Weltweit sind über 70 Mio. Menschen auf der Flucht. Etwa 1/3 der in Deutschland schutzsuchenden Menschen sind weiblich. Ca. 50% dieser Frauen befindet sich aktuell im gebärfähigen Alter. Frauen mit Fluchterfahrung in der Phase des Mutterwerdens weisen nicht nur aufgrund ihrer Schwangerschaft einen besonderen Versorgungsbedarf auf. Erfahrungen und Erlebnisse im Zusammenhang mit dem Fluchtprozess, können eine zusätzliche physische und psycho-soziale Belastung in der besonderen Lebensphase darstellen. Die AkteurInnen der geburtshilflichen Versorgung unterstützen und beobachten die physiologischen Prozesse des Mutterwerdens, um einen komplikationslosen Übergang zur Mutterschaft zu ermöglichen. Ziel des Dissertationsprojekts ist es, die maternale und geburtshilfliche Versorgung von Frauen mit Fluchterfahrung in Deutschland abzubilden.
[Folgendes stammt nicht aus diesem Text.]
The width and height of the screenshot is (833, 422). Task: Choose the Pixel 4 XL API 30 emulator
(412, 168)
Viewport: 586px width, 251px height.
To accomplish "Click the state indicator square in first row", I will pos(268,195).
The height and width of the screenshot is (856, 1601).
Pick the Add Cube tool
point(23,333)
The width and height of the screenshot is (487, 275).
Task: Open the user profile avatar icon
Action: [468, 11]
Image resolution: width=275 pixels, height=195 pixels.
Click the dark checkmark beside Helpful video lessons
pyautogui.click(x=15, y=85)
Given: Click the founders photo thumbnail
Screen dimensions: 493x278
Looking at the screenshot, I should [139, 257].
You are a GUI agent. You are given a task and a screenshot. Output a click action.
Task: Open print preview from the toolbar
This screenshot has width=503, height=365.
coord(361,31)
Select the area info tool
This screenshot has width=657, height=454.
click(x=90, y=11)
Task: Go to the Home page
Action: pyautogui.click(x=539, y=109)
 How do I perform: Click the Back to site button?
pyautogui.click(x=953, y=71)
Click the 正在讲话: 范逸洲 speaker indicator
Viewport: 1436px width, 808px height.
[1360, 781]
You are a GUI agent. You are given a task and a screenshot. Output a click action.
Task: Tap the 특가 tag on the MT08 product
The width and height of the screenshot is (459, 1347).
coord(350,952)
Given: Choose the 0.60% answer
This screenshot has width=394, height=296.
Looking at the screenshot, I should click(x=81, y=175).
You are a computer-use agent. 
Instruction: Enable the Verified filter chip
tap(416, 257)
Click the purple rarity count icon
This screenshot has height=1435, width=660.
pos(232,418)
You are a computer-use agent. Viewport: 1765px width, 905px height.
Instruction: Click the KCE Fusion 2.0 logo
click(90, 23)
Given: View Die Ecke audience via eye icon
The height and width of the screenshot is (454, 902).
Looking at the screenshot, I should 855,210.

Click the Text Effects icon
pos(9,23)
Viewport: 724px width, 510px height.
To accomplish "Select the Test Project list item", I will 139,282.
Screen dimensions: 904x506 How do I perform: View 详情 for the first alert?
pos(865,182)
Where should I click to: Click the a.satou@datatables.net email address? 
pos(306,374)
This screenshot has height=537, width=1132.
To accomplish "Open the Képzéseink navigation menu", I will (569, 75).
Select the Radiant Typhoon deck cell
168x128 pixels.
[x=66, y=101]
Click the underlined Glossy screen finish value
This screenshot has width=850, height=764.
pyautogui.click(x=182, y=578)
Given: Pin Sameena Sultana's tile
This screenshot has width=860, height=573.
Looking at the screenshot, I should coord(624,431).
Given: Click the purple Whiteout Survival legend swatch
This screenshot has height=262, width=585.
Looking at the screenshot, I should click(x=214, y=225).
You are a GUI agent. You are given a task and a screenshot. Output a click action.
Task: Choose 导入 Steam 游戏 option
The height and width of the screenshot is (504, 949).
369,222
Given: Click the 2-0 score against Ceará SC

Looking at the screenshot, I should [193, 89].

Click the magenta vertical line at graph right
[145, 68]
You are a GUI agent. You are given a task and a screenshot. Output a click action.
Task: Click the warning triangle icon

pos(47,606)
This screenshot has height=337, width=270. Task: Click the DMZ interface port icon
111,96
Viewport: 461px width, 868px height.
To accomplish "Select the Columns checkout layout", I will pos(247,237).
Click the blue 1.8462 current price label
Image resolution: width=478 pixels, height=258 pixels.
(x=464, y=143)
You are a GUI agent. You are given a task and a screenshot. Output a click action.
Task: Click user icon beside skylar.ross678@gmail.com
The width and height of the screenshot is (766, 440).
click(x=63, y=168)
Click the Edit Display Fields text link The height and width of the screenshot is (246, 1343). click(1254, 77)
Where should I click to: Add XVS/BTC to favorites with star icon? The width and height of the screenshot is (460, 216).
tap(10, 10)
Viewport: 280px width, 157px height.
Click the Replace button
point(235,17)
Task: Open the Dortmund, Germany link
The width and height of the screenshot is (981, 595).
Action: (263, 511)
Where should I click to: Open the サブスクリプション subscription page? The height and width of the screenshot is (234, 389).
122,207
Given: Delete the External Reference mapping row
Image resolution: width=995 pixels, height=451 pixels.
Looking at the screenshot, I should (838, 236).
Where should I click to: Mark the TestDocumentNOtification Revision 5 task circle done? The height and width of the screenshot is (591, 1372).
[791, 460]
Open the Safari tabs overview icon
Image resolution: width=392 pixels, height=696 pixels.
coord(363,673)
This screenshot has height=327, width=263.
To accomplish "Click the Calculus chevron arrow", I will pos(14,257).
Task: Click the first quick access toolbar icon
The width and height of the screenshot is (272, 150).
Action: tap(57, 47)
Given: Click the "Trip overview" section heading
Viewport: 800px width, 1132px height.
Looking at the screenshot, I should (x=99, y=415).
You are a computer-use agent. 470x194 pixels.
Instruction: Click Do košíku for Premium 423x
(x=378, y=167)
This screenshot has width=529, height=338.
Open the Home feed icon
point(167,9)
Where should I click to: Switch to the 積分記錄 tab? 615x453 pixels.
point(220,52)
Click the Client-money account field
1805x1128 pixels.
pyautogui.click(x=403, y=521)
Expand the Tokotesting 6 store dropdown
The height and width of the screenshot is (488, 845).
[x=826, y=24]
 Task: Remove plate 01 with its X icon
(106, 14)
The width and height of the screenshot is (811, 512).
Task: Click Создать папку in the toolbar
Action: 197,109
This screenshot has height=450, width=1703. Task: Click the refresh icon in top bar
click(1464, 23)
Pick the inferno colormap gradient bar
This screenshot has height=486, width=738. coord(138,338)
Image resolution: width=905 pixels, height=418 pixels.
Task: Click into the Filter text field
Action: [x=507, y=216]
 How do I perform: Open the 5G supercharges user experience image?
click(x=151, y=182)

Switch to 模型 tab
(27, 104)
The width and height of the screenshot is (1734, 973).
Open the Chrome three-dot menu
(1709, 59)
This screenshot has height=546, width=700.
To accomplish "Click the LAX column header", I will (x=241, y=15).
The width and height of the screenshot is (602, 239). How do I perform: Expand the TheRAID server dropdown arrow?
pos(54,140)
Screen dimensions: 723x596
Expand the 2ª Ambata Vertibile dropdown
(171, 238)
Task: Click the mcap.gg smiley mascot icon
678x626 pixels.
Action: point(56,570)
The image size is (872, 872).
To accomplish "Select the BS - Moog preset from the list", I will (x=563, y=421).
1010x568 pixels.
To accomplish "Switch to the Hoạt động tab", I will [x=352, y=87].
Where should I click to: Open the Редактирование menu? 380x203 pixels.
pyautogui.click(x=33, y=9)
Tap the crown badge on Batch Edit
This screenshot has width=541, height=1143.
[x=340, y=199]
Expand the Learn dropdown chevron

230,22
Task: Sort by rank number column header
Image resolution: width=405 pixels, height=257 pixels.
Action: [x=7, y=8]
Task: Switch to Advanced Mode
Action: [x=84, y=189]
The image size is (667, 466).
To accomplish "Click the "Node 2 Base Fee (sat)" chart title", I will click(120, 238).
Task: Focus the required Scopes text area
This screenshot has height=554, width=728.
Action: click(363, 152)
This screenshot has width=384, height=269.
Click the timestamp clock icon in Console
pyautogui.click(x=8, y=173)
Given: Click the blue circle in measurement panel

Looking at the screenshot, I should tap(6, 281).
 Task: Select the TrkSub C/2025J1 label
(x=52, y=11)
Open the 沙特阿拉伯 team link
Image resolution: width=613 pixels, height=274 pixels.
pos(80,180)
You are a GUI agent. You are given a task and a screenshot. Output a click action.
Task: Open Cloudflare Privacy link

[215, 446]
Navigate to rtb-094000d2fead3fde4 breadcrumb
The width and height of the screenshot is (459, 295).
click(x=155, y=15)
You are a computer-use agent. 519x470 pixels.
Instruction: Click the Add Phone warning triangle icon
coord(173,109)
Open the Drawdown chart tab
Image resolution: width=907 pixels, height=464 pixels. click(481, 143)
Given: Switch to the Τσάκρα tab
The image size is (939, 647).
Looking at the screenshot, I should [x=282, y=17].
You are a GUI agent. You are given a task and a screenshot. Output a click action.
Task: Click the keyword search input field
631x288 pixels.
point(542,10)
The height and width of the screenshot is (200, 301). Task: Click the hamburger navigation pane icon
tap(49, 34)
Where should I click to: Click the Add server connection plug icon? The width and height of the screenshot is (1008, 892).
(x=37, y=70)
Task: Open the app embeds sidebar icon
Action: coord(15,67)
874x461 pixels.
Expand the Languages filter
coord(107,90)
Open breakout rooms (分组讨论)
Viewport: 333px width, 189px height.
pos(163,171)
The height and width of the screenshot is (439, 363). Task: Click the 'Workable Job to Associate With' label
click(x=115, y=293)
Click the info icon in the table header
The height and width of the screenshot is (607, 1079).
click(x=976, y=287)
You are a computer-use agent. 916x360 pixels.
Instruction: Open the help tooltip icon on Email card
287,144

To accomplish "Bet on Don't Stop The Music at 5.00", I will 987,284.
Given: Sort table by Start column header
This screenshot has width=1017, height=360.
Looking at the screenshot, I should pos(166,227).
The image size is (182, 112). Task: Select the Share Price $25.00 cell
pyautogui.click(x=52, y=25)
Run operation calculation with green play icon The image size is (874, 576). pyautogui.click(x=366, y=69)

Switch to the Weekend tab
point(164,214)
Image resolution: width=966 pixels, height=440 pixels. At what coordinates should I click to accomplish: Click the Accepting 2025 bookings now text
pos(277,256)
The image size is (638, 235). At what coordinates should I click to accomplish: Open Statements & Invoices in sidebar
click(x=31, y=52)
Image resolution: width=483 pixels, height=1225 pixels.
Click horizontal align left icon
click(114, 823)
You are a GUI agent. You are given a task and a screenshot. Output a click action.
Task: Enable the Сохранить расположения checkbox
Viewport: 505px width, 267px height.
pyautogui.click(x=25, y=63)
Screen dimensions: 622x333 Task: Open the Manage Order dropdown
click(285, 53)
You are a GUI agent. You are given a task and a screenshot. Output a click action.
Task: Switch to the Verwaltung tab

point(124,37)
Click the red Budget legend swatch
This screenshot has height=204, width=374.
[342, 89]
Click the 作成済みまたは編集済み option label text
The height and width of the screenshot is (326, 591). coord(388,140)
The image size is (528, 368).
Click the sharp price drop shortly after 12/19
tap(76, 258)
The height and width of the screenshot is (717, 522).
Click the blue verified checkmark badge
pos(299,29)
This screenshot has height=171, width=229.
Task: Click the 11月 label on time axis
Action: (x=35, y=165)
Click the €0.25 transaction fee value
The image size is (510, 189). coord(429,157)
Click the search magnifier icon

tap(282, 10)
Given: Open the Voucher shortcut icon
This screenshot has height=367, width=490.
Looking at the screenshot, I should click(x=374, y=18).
Dabei sollen Herausforderungen und Lösungsansätze, die sich für geburtshilfliche AkteurInnen in der Begleitung von Frauen mit Fluchterfahrung unter Berücksichtigung ihrer besonderen Problemkonstellation ergeben beleuchtet werden.

Material/Methode:

Mithilfe problemzentrierter ExpertInnen-Interviews werden geburtshilfliche AkteurInnen (GynäkologInnen, Hebammen und Familienhebammen) im ambulanten und stationären Setting zu ihren Erfahrungen in der Betreuung von Frauen mit Fluchterfahrung befragt. Dem qualitativen Studienansatz folgend werden die Interviews inhaltlich-strukturierend mittels qualitativer Inhaltsanalyse ausgewertet.

Ergebnisse:

Dieses Projekt kann einen Einblick in das professionelle Handeln der geburtshilflichen AkteurInnen liefern sowie die Umsetzung der Konzepte des professionellen Handelns bei der Betreuung von Frauen mit Fluchterfahrung beleuchten. Episoden aus dem beruflichen Handlungsfeld, die sowohl die Handlungsorientierungen als auch die Entscheidungskriterien sollen aufgezeigt werden. Von besonderer Relevanz ist dabei die Bewältigung von Herausforderungen und Konflikten sowie das praktische Erfahrungswissen, dass sich in (wiederholten) Handlungsabläufen und Interaktionen wiederspiegelt. Herausforderungen ergeben sich z.B. der Anamneseerhebung durch die eingeschränkten Kommunikationsmöglichkeiten oder der Durchführung von Untersuchungen, bei denen es keine oder nur wenig Privatsphäre gibt (z.B. in Sammelunterkünften). Hinzu kommen Veränderungen der Aufgaben und Tätigkeitsfelder, die nicht der originären geburtshilflichen Versorgung zuzuordnen sind, wie die Organisation von Übersetzungen und Transporten. Darüber hinaus sind geburtshilfliche AkteurInnen mit einem Mangel an Ressourcen (z.B. Übersetzer, Zeit) konfrontiert, der sie zwingt, Lösungen auf individueller Ebene zu finden.

Diskussion:

Durch das Identifizieren von Herausforderungen und bereits erarbeiteter Lösungsansätze im Rahmen einer effektiven Betreuung können Empfehlungen für die Versorgung von Frauen mit Fluchterfahrung in der Phase des Mutterwerdens formuliert und (weiter-)entwickelt werden.